In Exercises $$11-16$$, calculate the expected value of $$X$$ for the given probability distribution.$$\begin{array}{|c|c|c|c|c|} \hline x & 0 & 1 & 2 & 3 \\ \hline P(X=x) & .5 & .2 & .2 & .1 \\ \hline \end{array}$$

Answer

**step1** Understanding the problem

The problem asks us to calculate the expected value of a variable X, given its probability distribution in a table.
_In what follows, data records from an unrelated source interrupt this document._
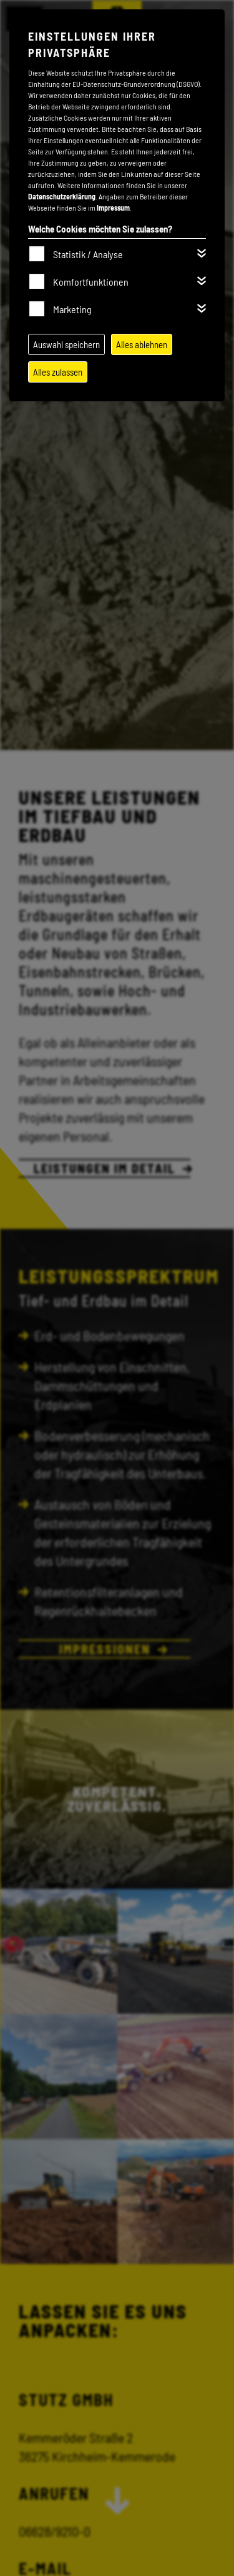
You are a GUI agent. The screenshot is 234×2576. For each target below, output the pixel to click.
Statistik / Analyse (88, 254)
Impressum (113, 207)
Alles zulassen (57, 372)
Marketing (72, 309)
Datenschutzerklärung (61, 196)
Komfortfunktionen (91, 282)
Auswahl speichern (66, 344)
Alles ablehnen (141, 344)
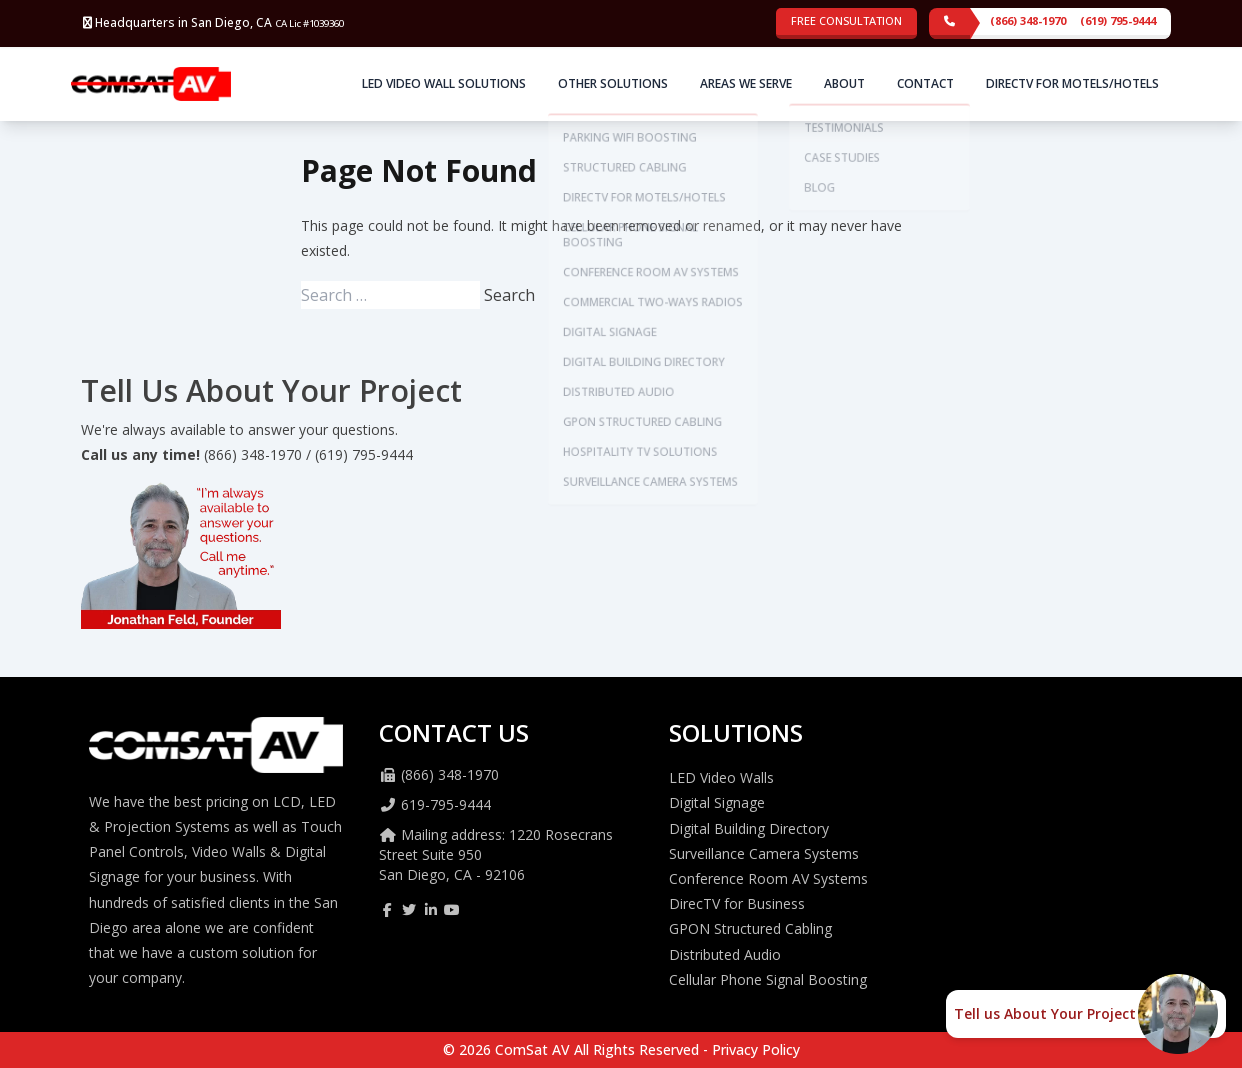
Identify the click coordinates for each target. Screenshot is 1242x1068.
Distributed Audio (725, 954)
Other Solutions (613, 83)
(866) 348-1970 (1028, 20)
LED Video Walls (721, 777)
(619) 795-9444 (1118, 20)
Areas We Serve (746, 83)
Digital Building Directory (749, 828)
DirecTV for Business (737, 903)
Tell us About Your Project (1045, 1013)
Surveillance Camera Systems (764, 853)
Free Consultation (846, 20)
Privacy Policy (756, 1049)
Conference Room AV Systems (768, 878)
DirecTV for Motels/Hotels (1072, 83)
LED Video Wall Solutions (444, 83)
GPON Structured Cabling (750, 928)
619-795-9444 (446, 804)
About (844, 83)
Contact (925, 83)
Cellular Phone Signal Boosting (768, 979)
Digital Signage (717, 802)
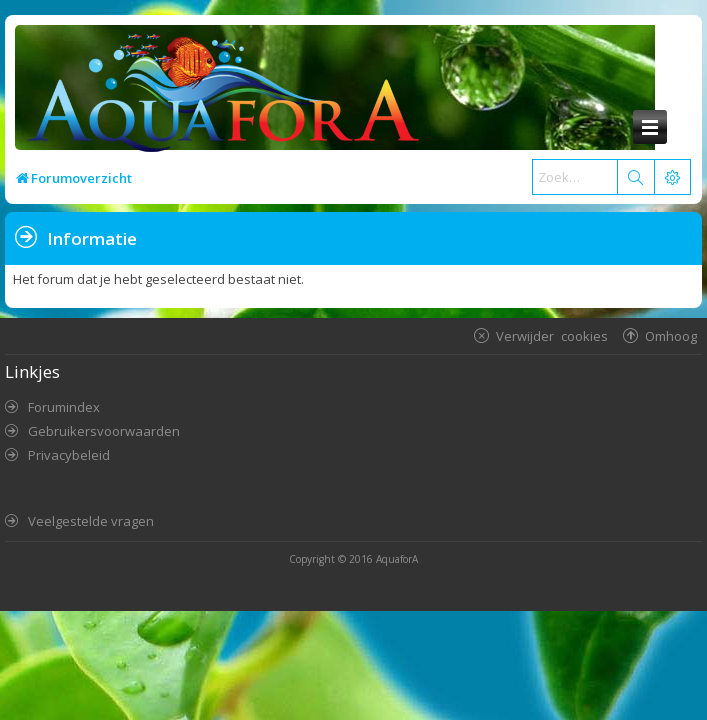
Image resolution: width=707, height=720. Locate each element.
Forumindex (64, 407)
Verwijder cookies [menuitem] (552, 335)
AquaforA (397, 559)
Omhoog (671, 335)
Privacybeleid (69, 455)
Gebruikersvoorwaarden (104, 431)
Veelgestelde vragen (91, 521)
The table shows different possible values for X (x) and the probability (P(X=x)) of X taking on each of those values.

**step2** Identifying the calculation method for expected value

To find the expected value of X, we need to multiply each possible value of X by its corresponding probability and then add all these products together.
The formula for the expected value (E[X]) is:
$$E[X] = (x_1 \times P(X=x_1)) + (x_2 \times P(X=x_2)) + \ldots + (x_n \times P(X=x_n))$$
In this specific problem, we will calculate:
$$(0 \times P(X=0)) + (1 \times P(X=1)) + (2 \times P(X=2)) + (3 \times P(X=3))$$

**step3** Extracting values from the given table

From the provided table, we can list the values of X and their associated probabilities:
- When X is 0, its probability P(X=0) is 0.5.
- When X is 1, its probability P(X=1) is 0.2.
- When X is 2, its probability P(X=2) is 0.2.
- When X is 3, its probability P(X=3) is 0.1.

**step4** Calculating the product for each X value and its probability

Now, we perform the multiplication for each pair of X and P(X=x):
- For X = 0: $$0 \times 0.5 = 0$$
- For X = 1: $$1 \times 0.2 = 0.2$$
- For X = 2: $$2 \times 0.2 = 0.4$$
- For X = 3: $$3 \times 0.1 = 0.3$$

**step5** Summing the products to determine the expected value

Finally, we add all the products calculated in the previous step to find the total expected value:
$$0 + 0.2 + 0.4 + 0.3 = 0.9$$
Thus, the expected value of X for the given probability distribution is 0.9.